First blog post yay!
I've done a few diebets already and to be honest, I've never put in 100% effort. I've won and lost some but I don't feel like I can say I did my best at any of them. I wanted to weigh less and I wanted to win but I didn't want to work and lose weight for real.
I have a ton of health problems and while none of them are caused by the excess weight I'm carrying, it sure hasn't helped them or my self esteem. I have a man that loves me and I can do some serious winged eyeliner but inside I'm just not happy with my overall appearance.
This past week I was really active with Halloween stuff and we went to a costume contest that my friend took a video of us in and I just couldn't believe how big I'd gotten. It was shocking, I was horrified and embarassed, I wanted to run and hide. I didn't understand how no one had told me how out of hand it had gotten but it was the last straw for me mentally.
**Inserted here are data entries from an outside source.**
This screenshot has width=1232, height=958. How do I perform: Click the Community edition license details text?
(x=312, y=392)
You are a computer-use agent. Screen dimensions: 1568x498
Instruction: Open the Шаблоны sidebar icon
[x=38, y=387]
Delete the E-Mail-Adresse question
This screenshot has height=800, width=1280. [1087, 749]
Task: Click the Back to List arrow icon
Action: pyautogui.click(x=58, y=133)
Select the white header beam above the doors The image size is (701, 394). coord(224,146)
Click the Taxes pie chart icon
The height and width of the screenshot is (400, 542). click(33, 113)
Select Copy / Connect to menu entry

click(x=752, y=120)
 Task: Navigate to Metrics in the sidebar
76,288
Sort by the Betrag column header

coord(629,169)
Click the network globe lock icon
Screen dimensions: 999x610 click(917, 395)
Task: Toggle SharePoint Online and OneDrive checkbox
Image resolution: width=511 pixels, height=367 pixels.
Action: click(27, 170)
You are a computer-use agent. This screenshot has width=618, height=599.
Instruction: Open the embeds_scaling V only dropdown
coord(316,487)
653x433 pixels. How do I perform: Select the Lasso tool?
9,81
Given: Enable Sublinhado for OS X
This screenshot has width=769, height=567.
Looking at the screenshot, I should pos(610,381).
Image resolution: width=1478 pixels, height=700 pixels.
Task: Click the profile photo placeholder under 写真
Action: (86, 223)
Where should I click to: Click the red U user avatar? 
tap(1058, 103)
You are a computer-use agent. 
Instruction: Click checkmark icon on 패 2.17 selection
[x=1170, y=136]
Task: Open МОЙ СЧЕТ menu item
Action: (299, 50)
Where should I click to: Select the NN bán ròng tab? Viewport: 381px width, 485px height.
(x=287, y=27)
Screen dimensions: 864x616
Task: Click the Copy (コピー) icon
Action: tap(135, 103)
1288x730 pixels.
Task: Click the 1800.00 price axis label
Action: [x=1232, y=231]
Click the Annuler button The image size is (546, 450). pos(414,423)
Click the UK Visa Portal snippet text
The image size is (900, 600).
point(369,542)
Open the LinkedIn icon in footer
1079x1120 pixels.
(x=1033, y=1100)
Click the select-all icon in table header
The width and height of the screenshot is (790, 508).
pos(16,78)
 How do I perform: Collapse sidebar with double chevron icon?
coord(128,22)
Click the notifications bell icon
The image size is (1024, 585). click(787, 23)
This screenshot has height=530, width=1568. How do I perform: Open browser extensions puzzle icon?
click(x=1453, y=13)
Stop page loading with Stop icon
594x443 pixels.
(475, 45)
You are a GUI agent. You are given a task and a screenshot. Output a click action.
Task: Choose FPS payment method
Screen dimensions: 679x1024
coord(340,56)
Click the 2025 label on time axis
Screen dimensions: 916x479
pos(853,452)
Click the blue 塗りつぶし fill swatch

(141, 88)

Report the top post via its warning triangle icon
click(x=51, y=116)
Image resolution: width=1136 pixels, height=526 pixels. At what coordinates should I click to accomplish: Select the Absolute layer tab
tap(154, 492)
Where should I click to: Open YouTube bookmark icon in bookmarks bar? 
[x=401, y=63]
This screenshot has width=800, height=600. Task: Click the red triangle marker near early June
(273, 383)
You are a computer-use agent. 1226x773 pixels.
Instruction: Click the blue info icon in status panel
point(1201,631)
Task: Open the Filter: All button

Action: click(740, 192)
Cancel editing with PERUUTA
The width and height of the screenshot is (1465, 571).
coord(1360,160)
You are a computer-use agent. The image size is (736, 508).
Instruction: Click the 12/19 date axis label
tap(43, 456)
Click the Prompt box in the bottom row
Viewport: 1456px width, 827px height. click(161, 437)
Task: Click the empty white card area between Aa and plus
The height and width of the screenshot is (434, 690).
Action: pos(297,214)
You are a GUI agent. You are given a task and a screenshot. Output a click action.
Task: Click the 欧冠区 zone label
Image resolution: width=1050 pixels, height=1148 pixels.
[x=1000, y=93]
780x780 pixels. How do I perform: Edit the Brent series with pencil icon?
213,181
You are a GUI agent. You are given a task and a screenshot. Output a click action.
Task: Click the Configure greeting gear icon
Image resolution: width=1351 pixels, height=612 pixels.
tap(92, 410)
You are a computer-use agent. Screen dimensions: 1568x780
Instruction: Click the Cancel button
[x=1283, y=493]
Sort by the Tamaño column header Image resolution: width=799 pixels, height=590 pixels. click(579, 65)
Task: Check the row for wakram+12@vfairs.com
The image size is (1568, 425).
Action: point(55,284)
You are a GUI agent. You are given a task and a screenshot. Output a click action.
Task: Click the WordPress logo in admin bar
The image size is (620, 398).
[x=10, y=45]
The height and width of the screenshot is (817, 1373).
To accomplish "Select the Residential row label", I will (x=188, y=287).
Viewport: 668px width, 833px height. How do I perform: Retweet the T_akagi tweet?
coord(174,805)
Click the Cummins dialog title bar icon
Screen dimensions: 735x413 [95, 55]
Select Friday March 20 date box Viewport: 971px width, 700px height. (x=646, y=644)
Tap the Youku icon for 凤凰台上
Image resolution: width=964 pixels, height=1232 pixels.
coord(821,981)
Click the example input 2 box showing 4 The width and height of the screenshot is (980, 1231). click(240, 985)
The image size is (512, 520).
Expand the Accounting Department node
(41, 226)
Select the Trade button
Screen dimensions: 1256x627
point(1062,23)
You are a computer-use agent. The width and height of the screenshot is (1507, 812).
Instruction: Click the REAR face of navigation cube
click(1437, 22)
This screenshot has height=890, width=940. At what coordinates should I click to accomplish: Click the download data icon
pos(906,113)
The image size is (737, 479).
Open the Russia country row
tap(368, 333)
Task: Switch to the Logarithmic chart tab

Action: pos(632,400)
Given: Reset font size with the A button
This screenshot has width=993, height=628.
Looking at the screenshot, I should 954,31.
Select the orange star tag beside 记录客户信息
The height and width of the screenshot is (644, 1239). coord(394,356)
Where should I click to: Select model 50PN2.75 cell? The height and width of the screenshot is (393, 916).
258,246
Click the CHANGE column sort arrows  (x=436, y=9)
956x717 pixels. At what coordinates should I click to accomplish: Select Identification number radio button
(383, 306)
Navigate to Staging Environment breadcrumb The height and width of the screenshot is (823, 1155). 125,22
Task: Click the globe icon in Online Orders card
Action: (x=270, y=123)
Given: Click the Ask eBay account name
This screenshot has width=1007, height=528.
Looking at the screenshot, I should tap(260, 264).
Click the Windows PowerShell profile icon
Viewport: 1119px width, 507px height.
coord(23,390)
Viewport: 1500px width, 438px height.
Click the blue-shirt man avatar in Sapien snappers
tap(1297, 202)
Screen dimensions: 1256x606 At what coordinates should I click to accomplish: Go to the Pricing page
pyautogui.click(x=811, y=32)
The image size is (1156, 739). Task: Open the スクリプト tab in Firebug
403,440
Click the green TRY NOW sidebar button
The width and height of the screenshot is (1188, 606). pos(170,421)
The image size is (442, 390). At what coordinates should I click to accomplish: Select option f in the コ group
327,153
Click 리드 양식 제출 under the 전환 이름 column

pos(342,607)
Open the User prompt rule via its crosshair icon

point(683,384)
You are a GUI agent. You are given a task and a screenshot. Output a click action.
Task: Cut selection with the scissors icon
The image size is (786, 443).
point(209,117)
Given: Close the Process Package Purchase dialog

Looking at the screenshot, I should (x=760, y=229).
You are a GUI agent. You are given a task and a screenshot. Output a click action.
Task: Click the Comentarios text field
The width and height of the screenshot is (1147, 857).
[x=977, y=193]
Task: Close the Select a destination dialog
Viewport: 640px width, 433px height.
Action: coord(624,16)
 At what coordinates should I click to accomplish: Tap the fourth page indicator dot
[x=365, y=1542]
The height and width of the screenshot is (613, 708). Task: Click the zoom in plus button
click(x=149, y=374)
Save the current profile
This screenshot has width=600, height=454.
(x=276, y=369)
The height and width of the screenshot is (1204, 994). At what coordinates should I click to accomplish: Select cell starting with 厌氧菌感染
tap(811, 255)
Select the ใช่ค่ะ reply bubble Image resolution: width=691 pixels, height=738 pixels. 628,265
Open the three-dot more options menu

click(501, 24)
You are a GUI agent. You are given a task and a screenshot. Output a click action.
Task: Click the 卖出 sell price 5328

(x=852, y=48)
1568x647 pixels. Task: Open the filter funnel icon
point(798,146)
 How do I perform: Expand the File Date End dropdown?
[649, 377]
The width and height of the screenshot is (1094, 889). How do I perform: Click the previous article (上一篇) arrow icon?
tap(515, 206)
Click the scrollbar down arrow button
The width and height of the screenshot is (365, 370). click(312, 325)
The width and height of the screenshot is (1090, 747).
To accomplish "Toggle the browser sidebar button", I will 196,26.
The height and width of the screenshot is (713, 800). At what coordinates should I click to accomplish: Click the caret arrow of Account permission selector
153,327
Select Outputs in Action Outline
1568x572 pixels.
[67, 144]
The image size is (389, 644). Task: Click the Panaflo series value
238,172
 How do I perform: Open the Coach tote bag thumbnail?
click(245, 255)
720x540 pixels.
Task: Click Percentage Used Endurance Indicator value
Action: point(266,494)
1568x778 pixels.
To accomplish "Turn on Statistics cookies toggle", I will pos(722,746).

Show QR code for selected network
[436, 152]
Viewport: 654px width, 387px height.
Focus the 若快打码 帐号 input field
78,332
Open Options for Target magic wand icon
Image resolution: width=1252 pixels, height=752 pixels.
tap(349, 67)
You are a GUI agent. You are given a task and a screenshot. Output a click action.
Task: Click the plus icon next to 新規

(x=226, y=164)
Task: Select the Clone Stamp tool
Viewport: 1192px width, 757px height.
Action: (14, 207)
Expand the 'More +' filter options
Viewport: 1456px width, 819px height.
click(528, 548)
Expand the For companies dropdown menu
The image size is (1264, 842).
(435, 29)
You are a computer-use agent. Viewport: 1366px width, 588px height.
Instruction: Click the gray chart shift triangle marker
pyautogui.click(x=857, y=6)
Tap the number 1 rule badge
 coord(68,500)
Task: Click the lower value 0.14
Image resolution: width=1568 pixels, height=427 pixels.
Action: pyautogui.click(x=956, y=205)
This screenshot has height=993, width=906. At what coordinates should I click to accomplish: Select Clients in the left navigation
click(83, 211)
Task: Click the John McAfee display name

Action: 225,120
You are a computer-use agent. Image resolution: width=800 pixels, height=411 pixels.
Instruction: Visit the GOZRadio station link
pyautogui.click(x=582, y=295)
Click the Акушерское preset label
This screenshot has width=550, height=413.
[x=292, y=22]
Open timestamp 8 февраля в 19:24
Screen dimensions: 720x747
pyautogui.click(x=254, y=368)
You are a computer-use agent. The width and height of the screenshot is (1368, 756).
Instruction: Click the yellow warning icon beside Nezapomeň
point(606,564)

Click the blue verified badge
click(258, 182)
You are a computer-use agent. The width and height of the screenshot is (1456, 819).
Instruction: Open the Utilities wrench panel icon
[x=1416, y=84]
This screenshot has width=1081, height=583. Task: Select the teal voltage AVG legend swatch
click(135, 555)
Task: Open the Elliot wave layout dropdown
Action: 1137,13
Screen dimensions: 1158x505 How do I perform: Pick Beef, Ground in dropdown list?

I think it's taken me all this time to realize that there isn't an easy way to lose weight, it's going to take serious work and willpower to cut back where I need to cut back and sacrifice the things that have to go to reach my goals.
I think I'm finally ready to put in the work. I've already started just the last couple of days and while it's hard, being unhappy and ashamed of my body is harder. I want to look back in a month or two and see that I didn't waste my time and be able to thank myself for making this commitment to me.
So please, wish me luck and send all the low calorie recipes you can find!